When Angelan Preljocaj read the above text, written by Laurent Mauvignier and published by the French Les Editions de Minuit, it stirred something in him. The text was a reaction to an event that took place in Lyon in 2009, in which four supermarket guards killed a 25-yearold customer. Awed by what he described on his website as Mauvignier’s “long interminable sentence, which links the interaction of bodies and the literary structure in a radical way,” Preljocaj set about translating his inspiration into a dance production. The result, Ce Que J’appelle Oubli (What I Call Oblivion), will be presented this weekend as part of the Suzanne Dellal Center’s Tel Aviv Dance festival.
The Aix-en-Provence-based Ballet Preljocaj is a staple in contemporary dance. Established in 1989, the troupe has been one of the most visible dance companies in Europe. Preljocaj’s name has become synonymous with technical virtuosity, brilliant musicality and flawless production value. A constant collaborator, Preljocaj has been known to amp up his dances with costumes by Jean-Paul Gautier (Snow White), music by Air (Near Life Experience) and sets by Enki Bilal (Romeo and Juliet).
Over the past 25 years, Preljocaj has created more than 70 dances, ranging from solos to large ensemble works. His choreographies are in the repertoires of companies around the globe, such as the Paris Opera Ballet, La Scala and the New York City Ballet. Preljocaj’s movement vocabulary is incorporated into the syllabi of most pre-professional dance programs as a means to achieve precision and dynamism.
Opting not to use all of his 26 company members, Preljocaj used this process to foster a more intimate environment. Ce Que J’appelle Oubli premiered at the 2012 Lyon Dance Biennial and brings six male dancers and one actor to the stage. The work stands out in Preljocaj’s repertoire as perhaps the most brutal of the company’s pieces. Preljocaj’s approach to the 2009 supermarket slaying sheds light on pack mentality-driven violence and the growing tension between native and immigrant communities. Though the piece is not explicitly about masculinity, Preljocaj depicts many facets of male behavior throughout the work.
Ballet Preljocaj last visited Israel in 2008 as part of the Israel Festival program. During their stay, the company performed Larmes Blanches (White Tears) and Les Noces (The Wedding).
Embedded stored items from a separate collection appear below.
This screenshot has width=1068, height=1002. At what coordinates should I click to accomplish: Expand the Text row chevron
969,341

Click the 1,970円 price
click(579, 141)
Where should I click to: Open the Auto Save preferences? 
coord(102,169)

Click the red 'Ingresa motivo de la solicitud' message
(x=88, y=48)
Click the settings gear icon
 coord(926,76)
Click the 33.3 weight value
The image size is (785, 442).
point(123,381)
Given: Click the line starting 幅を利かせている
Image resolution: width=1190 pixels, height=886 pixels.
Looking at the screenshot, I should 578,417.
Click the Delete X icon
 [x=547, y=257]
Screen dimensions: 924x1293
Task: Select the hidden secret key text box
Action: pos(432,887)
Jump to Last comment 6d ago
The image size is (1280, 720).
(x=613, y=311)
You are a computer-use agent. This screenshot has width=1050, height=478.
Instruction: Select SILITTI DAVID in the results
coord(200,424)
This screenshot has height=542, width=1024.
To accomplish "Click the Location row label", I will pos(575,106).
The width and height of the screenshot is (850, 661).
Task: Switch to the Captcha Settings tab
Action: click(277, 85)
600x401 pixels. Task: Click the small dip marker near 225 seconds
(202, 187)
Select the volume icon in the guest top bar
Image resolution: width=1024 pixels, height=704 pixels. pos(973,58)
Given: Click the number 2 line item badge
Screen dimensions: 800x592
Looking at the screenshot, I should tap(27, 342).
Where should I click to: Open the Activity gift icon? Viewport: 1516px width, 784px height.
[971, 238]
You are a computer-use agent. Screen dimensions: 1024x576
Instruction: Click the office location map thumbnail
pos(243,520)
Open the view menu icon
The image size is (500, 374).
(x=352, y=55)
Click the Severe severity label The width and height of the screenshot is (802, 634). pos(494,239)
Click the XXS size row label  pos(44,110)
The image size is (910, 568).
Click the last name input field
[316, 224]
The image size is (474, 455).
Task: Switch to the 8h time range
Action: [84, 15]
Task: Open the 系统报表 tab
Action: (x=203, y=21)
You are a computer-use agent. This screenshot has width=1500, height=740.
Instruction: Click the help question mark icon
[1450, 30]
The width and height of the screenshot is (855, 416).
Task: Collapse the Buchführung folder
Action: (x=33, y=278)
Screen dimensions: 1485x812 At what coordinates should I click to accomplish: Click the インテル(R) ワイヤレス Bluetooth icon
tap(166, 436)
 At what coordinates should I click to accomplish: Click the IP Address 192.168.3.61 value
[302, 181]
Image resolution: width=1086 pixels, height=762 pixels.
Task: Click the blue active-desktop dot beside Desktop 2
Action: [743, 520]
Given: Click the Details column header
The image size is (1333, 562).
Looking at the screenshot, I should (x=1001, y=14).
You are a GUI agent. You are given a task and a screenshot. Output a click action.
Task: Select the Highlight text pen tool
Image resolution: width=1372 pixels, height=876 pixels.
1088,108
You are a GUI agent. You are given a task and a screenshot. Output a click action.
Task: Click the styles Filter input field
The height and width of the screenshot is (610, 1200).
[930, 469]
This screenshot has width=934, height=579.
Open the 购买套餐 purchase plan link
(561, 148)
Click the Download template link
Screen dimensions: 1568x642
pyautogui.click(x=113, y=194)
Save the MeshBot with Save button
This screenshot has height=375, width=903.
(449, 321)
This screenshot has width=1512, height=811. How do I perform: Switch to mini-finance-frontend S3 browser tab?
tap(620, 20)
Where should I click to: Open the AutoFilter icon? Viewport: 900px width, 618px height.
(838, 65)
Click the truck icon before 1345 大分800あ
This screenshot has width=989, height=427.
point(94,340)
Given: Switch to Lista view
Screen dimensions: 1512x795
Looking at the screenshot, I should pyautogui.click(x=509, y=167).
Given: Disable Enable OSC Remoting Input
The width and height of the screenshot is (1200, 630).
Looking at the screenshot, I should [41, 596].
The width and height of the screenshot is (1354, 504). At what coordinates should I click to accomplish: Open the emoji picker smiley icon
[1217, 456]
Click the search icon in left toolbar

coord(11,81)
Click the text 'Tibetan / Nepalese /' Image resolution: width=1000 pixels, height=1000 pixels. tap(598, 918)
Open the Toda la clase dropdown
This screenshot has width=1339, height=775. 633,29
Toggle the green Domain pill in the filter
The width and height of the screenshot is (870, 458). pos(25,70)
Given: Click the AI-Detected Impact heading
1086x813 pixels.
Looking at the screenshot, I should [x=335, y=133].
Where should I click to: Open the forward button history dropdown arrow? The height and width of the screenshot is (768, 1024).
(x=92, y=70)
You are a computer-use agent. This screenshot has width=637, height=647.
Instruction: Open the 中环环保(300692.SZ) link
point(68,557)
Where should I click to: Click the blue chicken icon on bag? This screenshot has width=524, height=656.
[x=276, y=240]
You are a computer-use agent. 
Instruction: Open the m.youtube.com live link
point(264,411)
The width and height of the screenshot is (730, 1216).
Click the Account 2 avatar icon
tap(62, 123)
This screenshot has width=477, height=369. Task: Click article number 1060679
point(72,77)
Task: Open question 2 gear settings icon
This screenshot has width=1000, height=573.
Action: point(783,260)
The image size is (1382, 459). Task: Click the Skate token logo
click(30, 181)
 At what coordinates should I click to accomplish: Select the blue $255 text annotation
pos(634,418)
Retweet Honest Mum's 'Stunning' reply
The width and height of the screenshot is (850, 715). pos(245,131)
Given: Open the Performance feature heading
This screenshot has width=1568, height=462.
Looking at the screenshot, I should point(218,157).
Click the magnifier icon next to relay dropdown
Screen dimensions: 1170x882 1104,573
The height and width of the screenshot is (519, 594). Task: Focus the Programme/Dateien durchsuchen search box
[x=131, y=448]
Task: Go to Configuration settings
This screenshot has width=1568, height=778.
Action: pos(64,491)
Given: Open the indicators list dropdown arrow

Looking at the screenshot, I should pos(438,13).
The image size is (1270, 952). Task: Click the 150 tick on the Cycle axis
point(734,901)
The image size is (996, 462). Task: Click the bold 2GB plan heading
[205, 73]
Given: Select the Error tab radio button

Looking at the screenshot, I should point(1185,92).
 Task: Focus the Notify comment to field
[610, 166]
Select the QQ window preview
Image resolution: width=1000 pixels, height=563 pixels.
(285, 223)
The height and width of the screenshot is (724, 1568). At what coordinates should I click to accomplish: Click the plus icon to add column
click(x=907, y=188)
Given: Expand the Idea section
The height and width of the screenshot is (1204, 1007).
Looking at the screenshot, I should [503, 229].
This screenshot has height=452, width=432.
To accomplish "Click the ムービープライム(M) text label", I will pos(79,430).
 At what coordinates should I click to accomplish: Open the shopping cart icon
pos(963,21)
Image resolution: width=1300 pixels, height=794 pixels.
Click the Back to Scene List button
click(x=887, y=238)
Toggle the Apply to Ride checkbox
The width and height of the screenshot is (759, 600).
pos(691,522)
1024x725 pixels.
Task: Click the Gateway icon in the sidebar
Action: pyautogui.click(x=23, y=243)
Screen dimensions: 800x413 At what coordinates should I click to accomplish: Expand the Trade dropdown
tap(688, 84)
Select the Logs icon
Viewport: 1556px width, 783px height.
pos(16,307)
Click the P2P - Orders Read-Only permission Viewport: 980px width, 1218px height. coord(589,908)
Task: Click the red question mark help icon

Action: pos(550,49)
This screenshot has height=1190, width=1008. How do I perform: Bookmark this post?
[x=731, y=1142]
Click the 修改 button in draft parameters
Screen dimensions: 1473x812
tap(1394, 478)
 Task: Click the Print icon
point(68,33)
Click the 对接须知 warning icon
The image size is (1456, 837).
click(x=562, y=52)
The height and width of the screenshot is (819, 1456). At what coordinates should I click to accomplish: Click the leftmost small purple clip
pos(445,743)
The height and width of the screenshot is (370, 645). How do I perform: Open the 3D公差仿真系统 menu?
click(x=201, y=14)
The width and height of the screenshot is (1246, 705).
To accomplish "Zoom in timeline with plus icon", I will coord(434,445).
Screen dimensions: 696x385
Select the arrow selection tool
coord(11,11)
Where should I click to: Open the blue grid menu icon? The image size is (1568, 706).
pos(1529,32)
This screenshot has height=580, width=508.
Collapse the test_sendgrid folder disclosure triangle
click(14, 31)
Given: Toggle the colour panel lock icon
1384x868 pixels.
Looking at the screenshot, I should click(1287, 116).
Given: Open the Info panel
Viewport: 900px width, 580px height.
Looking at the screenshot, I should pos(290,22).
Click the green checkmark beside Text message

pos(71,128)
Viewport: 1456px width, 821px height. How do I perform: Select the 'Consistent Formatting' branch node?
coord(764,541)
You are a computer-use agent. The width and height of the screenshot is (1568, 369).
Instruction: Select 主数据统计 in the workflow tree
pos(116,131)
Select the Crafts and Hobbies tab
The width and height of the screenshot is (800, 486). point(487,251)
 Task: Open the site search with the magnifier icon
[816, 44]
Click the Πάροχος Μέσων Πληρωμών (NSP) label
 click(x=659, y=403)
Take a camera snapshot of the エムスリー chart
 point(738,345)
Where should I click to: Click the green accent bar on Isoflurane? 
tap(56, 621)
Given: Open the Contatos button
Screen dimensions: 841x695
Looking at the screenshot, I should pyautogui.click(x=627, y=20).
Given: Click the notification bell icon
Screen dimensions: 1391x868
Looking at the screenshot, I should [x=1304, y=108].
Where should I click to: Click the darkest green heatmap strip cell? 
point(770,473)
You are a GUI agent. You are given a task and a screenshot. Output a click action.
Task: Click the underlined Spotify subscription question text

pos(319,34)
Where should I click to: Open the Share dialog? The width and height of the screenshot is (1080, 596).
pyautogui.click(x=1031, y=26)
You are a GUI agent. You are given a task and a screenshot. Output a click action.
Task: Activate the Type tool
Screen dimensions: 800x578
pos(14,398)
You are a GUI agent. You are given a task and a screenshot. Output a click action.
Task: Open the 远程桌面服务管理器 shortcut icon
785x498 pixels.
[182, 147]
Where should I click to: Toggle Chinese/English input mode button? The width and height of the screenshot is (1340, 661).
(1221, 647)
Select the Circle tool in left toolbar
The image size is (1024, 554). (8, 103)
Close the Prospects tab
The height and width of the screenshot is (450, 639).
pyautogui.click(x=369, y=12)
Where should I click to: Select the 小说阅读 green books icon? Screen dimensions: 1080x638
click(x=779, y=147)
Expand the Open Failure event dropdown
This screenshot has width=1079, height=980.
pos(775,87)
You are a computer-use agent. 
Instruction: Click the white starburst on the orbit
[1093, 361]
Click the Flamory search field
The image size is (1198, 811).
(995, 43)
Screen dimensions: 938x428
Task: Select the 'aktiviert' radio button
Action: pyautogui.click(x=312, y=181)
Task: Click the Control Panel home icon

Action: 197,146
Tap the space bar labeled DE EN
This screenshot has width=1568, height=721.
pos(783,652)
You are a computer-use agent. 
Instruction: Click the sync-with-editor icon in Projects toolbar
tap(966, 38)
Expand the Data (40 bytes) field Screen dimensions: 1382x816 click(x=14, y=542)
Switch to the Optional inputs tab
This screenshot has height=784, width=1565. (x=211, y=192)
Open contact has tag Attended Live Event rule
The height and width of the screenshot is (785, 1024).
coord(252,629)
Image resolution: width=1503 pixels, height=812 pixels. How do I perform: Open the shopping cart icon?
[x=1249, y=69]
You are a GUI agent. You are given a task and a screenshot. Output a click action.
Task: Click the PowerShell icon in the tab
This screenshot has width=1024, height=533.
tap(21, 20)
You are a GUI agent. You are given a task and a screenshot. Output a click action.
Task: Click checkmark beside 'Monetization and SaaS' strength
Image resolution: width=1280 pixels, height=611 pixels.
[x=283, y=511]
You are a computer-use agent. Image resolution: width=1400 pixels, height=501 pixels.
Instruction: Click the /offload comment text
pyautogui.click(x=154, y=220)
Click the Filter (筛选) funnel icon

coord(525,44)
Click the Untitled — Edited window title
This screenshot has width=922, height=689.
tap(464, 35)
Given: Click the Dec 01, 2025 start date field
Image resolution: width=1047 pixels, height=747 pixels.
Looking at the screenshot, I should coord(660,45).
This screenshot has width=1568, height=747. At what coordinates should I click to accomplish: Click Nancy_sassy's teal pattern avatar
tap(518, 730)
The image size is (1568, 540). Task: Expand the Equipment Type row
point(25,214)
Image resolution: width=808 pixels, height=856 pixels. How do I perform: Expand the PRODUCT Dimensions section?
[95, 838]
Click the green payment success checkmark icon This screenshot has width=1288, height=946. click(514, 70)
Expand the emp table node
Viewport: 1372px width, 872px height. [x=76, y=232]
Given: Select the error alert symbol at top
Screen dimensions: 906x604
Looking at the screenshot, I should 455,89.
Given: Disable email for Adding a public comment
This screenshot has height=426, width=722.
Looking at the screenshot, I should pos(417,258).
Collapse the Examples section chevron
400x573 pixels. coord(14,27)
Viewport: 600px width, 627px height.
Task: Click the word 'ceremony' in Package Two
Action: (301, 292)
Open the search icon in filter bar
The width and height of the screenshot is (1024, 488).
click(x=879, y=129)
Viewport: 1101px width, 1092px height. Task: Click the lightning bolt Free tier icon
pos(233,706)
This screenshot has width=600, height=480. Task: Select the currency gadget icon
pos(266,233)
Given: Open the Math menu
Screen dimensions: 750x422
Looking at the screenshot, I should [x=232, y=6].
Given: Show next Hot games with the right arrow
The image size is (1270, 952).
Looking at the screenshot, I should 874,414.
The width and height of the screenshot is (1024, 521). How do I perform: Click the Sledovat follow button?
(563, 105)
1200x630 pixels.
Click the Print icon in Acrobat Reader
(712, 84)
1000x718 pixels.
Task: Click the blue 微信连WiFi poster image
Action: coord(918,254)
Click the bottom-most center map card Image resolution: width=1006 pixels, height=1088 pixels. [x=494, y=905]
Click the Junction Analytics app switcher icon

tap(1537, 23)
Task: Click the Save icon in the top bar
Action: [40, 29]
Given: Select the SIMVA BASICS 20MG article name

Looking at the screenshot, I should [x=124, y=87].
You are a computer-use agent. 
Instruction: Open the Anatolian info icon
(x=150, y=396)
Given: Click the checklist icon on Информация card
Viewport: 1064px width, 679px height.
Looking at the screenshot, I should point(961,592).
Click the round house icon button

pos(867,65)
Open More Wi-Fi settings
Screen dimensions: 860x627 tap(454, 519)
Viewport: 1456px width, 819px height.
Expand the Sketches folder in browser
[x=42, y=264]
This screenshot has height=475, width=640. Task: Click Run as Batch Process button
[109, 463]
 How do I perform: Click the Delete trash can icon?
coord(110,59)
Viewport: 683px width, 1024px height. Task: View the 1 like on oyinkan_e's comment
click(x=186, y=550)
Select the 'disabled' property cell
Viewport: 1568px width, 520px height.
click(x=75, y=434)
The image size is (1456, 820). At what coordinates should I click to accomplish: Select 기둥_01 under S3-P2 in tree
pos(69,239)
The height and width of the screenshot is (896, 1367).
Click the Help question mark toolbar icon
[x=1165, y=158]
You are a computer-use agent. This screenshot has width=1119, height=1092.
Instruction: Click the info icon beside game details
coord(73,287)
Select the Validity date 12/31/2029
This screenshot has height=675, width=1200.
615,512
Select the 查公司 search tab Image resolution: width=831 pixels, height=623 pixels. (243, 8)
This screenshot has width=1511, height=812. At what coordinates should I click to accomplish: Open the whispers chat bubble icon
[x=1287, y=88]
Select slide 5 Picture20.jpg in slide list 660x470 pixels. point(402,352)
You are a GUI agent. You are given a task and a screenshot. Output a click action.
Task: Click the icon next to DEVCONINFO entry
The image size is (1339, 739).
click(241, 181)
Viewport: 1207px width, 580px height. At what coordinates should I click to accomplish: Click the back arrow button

The return of Ballet Preljocaj is part of the 25th anniversary celebrations of the Suzanne Dellal Center. Ballet Preljocaj is one of four foreign companies to be presented as part of the Tel Aviv Dance program. The first international troupe to take the Suzanne Dellal stage was Company Maguy Marin, whose 1981 work May B proved that often age and beauty are one in the same. Last weekend, Denmark’s Granhoj Dans brought two programs to the center: Dance Me to the End On/Off Love and Men and Mahler. Following Preljocaj, Tel Aviv Dance will host the Spanish Miguel Angel Berna Dance Company.